Copy the lines exactly. Begin at the first line of the data and stop after the line with "Click the pin download to Android icon".

Stored data:
Start of Block

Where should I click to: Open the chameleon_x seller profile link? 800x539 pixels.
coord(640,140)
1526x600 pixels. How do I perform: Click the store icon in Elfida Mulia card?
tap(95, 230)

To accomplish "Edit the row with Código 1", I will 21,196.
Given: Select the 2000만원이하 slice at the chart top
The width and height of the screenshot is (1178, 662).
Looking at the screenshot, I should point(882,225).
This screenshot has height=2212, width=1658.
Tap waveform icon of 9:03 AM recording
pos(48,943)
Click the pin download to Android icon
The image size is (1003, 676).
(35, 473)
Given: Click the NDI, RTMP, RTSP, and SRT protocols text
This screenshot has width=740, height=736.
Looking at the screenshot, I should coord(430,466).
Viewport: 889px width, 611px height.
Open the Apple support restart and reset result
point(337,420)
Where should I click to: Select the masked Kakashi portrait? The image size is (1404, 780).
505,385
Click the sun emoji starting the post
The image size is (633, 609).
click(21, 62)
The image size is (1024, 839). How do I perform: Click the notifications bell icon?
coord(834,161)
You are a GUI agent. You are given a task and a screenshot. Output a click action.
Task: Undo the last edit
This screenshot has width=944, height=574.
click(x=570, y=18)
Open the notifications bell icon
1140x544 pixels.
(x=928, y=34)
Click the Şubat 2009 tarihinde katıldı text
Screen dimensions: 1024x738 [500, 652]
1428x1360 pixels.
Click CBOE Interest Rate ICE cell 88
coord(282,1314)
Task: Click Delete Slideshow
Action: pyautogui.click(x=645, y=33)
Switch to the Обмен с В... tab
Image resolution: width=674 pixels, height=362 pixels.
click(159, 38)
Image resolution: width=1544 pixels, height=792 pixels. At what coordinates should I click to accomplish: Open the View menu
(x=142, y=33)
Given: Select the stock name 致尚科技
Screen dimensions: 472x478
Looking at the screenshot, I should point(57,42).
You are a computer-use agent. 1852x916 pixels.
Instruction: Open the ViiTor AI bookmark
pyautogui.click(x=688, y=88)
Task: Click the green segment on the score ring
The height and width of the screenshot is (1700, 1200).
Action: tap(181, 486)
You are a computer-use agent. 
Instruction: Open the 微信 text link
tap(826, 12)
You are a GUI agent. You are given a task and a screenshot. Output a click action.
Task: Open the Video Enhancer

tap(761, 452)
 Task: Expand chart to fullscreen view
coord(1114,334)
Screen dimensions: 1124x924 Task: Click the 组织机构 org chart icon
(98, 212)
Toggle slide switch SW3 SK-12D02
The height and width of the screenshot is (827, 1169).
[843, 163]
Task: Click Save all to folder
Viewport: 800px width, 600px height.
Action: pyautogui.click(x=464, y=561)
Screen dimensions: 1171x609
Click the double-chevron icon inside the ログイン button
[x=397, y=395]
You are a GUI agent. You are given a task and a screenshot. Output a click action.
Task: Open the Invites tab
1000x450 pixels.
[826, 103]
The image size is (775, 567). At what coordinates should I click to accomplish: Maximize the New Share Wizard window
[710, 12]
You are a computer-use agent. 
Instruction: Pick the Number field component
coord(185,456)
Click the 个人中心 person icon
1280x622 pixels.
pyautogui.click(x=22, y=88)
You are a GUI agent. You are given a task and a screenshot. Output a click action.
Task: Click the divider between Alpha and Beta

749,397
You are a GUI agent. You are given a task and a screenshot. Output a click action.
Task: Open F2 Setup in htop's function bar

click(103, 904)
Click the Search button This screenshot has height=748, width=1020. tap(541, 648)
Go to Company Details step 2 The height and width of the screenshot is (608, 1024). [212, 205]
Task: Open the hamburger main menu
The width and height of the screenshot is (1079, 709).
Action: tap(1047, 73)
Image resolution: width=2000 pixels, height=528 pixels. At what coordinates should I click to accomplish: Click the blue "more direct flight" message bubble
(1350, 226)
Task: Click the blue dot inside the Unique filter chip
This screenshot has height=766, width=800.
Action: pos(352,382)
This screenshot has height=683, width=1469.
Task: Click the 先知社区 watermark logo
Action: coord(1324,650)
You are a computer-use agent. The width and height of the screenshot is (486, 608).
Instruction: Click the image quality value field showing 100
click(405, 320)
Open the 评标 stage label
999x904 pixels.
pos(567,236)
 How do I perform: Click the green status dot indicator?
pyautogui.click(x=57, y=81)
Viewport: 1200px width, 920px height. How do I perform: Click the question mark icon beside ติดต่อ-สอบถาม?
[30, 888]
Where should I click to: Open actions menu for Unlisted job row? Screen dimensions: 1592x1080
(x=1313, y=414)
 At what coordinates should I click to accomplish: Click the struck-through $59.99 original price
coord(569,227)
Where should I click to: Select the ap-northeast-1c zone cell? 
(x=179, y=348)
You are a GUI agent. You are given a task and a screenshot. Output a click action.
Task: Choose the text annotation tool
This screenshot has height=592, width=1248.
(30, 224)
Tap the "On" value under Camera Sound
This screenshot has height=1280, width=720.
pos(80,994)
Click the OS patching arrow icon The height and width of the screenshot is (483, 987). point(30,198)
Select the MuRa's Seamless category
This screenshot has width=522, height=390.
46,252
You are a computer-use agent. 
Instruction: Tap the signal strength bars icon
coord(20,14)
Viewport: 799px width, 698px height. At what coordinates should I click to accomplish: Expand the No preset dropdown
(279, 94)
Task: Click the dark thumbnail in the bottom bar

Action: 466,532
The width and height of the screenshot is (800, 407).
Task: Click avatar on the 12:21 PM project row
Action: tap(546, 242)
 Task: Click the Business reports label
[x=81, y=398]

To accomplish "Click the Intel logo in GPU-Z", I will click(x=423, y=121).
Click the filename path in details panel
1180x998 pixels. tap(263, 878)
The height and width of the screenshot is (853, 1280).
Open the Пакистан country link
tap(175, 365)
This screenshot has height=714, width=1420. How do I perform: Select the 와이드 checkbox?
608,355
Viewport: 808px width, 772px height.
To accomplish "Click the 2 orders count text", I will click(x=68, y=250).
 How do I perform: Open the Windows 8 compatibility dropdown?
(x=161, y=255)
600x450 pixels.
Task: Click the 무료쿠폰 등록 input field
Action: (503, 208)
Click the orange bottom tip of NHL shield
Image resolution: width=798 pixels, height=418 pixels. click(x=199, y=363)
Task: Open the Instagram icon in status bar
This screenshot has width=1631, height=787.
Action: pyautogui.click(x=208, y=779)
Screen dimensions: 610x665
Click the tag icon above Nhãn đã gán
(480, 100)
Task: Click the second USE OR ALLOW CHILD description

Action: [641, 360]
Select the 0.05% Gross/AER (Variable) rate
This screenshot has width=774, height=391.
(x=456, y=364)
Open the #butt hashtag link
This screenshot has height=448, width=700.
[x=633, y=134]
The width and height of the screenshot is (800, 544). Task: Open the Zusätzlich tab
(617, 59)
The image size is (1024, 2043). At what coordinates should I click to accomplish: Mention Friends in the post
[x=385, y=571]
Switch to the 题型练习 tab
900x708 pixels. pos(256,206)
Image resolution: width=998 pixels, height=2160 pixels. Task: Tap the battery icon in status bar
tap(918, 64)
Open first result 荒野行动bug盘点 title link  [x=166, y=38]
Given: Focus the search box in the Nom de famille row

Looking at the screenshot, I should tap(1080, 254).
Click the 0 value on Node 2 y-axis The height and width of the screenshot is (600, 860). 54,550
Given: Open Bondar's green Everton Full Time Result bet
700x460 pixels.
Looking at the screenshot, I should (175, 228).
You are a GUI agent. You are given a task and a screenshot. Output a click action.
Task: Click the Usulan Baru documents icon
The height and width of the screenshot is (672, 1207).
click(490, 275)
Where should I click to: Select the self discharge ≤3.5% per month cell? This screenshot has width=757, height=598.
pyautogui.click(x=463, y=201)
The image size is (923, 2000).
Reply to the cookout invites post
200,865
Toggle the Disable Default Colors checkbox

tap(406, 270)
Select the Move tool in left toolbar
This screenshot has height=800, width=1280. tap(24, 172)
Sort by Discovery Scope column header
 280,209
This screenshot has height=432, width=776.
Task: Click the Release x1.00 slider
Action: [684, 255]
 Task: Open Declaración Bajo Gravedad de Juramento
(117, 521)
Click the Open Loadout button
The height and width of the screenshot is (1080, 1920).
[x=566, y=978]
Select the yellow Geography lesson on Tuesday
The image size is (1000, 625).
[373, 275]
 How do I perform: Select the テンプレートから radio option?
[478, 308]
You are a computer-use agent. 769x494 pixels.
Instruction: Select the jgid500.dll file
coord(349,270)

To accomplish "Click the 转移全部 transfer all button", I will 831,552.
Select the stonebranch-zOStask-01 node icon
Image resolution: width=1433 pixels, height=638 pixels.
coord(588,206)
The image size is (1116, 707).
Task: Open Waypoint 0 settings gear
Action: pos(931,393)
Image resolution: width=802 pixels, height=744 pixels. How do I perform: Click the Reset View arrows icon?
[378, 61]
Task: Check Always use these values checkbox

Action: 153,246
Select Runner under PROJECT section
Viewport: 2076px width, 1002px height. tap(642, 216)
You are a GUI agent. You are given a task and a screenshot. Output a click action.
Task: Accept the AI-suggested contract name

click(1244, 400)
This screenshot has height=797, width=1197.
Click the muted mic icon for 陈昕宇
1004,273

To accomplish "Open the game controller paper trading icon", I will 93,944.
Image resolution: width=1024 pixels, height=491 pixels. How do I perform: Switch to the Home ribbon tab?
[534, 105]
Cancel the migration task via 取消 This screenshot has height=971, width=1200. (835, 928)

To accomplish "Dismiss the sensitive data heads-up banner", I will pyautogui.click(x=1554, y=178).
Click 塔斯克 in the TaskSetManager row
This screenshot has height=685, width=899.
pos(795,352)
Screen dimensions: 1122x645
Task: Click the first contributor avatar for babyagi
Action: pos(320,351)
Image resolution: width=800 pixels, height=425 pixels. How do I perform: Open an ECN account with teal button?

End of Block

RESULT OF THIS EXERCISE:
Where should I click to: Open the chameleon_x seller profile link? 800x539 pixels.
coord(640,140)
1526x600 pixels. How do I perform: Click the store icon in Elfida Mulia card?
tap(95, 230)

To accomplish "Edit the row with Código 1", I will 21,196.
Given: Select the 2000만원이하 slice at the chart top
The width and height of the screenshot is (1178, 662).
Looking at the screenshot, I should point(882,225).
This screenshot has height=2212, width=1658.
Tap waveform icon of 9:03 AM recording
pos(48,943)
Click the pin download to Android icon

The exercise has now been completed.